BGP security has been an issue at the core of the internet’s architecture since the protocol was introduced some 35 years ago, and it may be getting at least something of a boost thanks to renewed attention from the US government. A new paper from the Office of the National Cyber Director (ONCD) is promoting Resource Public Key Infrastructure (RPKI) as a standard to be pushed, a solution that is old and not perfect but would represent a significant upgrade to internet routing security if it could be universally adopted.
US wants improved BGP security after foreign incursions
Though it is not the only element of the plan, the published roadmap focuses on uptake of RPKI as the central means of improving BGP security. The system uses digital certificates and signatures that are verified by distributed repositories, and is already pretty widely in use. Unfortunately most of that use is not in North America, where uptake lags for a variety of reasons.
The internet routing plan is still in its initial phases, and due to the nature of the impacted Autonomous Systems (ASes) it will require a lot of convincing of numerous stakeholders. At the moment there is no mandatory action on the table, but the ONCD is firming up plans for both federal agency implementation and public-private work that may include support provided to key organizations and vendors.
Attacks by both state-backed and private criminal actors are not uncommon, as BGP security issues have been known and documented for as long as the protocol has existed. As of late, it has been exploited at least several times for major thefts of crypto. But a specific trigger for action on internet routing security seems to have been a recent attack by China Telecom in which traffic from the US was intentionally misrouted for malicious purposes in at least six known cases.
Rolling out RPKI will require the collaboration of federal agencies, network service providers, hardware and software vendors, state and local governments, and critical infrastructure firms among others. All of these entities do have barriers to implementation, chiefly technical and lack of IT manpower. But the roadmap indicates that the most critical participants can expect to be approached in the very near future, if they have not been already, and that the government will likely offer coordination assistance and some forms of material support as it now sees internet routing security as a high cyber priority.
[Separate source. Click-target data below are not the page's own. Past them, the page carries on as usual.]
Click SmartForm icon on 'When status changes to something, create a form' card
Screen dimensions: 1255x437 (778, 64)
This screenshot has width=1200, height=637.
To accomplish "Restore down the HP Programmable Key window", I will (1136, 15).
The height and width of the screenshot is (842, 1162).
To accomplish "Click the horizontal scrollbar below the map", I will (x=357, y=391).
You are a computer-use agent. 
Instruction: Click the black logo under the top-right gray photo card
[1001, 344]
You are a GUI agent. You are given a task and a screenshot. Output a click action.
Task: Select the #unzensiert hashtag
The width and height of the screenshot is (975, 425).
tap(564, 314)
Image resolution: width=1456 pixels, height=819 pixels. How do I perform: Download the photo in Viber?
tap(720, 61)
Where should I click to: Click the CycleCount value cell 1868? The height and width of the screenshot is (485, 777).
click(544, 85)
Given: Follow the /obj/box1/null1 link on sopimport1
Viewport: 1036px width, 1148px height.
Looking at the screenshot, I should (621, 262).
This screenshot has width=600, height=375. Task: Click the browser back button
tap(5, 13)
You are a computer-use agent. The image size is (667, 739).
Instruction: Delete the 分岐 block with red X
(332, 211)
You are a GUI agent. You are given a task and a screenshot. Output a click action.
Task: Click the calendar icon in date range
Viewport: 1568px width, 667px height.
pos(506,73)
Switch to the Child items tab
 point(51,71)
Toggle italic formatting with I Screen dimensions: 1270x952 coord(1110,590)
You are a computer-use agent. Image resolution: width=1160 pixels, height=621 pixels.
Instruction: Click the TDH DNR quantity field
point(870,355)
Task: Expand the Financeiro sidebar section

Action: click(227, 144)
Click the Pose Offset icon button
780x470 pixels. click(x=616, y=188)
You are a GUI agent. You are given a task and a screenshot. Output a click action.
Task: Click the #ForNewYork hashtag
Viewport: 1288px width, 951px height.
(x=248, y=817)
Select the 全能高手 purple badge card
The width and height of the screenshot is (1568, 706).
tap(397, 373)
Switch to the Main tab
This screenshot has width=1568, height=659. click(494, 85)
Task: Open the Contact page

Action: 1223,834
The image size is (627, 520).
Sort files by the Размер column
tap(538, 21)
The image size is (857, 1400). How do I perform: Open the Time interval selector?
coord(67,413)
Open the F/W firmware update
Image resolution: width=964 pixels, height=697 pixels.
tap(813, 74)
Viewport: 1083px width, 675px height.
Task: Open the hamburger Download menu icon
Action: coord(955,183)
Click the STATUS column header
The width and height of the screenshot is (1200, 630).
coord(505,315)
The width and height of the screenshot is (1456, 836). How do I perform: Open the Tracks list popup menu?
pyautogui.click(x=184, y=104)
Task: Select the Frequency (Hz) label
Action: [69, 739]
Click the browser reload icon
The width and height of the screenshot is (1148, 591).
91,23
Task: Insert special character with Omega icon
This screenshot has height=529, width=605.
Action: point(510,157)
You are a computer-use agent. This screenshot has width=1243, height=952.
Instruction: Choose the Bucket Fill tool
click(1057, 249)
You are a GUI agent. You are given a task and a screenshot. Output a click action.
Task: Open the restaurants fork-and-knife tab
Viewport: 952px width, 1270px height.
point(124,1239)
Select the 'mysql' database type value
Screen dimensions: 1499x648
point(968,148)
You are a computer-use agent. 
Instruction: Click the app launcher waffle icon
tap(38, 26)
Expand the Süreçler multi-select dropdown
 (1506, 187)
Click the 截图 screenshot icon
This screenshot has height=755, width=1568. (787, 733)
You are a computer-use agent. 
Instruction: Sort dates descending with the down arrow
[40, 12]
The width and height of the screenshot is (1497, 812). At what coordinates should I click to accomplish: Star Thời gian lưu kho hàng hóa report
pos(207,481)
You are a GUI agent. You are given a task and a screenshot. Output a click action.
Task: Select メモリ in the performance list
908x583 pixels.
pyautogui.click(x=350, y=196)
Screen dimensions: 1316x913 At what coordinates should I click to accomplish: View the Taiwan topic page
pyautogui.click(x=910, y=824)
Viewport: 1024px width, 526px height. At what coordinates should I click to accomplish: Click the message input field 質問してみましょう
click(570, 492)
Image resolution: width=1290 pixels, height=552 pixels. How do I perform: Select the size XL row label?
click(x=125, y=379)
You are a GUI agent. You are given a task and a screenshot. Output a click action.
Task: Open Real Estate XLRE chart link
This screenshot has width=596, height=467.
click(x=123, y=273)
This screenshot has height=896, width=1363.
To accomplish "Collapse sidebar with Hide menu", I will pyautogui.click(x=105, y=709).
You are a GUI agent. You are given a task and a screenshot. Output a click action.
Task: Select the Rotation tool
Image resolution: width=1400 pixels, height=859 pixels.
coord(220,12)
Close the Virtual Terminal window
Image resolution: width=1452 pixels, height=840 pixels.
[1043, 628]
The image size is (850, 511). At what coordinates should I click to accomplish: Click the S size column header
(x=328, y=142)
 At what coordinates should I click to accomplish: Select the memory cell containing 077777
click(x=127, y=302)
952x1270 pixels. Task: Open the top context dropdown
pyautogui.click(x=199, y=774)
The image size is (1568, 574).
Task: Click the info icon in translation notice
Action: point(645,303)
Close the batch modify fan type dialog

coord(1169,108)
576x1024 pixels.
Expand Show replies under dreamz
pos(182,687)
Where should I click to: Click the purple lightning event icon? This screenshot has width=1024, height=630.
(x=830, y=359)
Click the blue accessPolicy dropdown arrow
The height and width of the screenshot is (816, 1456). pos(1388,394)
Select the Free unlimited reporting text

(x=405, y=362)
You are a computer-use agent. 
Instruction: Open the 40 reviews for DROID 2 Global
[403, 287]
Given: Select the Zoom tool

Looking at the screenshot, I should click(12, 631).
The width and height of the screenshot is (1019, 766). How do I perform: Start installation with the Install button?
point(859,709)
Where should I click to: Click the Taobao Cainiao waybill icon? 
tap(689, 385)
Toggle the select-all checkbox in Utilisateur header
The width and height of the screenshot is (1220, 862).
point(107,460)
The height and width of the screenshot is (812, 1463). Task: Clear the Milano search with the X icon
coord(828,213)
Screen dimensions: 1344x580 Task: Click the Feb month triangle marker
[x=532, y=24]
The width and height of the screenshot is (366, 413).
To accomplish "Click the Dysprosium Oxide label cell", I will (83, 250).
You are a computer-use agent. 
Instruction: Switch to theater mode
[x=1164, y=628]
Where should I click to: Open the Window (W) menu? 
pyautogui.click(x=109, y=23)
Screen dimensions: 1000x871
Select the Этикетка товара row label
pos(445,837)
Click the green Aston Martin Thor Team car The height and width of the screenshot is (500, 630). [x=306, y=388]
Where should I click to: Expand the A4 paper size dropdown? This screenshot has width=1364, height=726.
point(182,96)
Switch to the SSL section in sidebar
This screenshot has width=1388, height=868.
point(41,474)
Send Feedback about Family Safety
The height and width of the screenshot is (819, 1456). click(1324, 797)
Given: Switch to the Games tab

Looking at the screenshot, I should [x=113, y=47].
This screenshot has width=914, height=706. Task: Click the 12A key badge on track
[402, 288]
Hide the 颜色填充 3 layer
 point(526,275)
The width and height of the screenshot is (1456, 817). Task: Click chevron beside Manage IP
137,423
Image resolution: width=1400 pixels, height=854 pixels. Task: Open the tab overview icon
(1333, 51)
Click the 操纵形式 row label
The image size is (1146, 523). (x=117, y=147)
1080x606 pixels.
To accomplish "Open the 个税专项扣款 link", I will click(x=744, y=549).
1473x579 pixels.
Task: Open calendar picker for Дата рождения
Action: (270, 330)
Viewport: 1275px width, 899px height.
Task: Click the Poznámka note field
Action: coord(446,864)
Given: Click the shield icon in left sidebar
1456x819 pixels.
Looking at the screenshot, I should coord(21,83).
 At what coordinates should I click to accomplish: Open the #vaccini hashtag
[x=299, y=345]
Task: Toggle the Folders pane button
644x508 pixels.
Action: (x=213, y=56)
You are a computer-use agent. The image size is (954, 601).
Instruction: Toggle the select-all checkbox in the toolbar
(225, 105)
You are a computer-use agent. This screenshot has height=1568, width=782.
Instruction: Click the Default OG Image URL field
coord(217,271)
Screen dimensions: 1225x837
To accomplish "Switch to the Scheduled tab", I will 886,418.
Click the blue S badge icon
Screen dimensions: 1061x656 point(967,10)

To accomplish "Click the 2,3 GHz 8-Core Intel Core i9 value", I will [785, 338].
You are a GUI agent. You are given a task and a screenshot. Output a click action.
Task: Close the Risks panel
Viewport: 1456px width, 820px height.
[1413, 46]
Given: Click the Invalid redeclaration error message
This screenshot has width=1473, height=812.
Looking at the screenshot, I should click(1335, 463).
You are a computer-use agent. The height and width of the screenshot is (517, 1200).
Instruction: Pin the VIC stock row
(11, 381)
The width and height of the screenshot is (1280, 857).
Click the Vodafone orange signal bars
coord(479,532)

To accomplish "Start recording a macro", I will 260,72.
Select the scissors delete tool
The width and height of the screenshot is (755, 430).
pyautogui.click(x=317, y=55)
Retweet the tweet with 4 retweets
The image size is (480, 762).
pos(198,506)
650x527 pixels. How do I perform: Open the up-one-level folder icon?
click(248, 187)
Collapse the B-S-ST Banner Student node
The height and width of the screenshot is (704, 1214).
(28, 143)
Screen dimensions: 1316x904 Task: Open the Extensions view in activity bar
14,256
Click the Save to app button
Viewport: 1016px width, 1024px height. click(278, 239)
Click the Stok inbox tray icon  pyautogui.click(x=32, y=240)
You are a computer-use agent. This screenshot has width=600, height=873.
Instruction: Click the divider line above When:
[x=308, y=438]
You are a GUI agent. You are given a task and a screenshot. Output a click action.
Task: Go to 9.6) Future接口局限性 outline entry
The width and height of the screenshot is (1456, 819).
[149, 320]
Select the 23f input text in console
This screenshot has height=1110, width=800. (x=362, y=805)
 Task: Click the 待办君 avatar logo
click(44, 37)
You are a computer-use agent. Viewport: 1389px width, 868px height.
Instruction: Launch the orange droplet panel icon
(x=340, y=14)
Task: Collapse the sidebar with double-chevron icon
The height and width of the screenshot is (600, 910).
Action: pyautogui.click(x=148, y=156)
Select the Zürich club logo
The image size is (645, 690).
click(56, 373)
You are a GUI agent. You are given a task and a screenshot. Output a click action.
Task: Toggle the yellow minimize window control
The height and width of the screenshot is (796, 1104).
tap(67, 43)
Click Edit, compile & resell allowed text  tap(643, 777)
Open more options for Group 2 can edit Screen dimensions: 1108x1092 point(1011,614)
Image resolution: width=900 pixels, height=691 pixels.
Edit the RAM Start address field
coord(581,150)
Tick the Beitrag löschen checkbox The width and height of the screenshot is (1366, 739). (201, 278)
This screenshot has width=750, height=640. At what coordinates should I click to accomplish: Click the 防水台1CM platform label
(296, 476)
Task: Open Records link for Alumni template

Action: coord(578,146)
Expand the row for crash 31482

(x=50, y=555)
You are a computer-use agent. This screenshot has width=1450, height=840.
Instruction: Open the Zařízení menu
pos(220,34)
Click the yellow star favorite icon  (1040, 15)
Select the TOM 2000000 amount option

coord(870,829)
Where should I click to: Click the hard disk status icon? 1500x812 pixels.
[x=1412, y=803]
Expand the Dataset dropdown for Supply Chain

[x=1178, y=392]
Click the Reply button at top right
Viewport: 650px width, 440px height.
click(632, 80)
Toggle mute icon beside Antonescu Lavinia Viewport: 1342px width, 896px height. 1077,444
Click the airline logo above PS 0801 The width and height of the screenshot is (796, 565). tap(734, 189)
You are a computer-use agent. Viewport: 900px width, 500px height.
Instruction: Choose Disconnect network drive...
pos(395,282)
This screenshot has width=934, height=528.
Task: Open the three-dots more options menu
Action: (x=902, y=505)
Internet routing plan stems from 2023 cybersecurity strategy announcement
The focus on internet routing security was a key element of the 2023 National Cybersecurity Strategy Implementation Plan, which overall is still in its early stages. The government has not yet released technical assistance on BGP security, but does link to existing guidance from other sources.
The ambitious plan addresses a system of over 74,000 ASes throughout the world, which can be exploited when they fail to verify the integrity of messages and announcements that they exchange. In recent years threat actors have been able to exploit this for a number of crypto thefts ranging from $100,000 to $29 million per incident, as well as more simple approaches such as DDoS attacks.
While RPKI does not solve all internet routing and BGP security issues, it would be a significant improvement with enough buy-in from all participants. ONCD and CISA efforts in this area will likely make or break the strategy.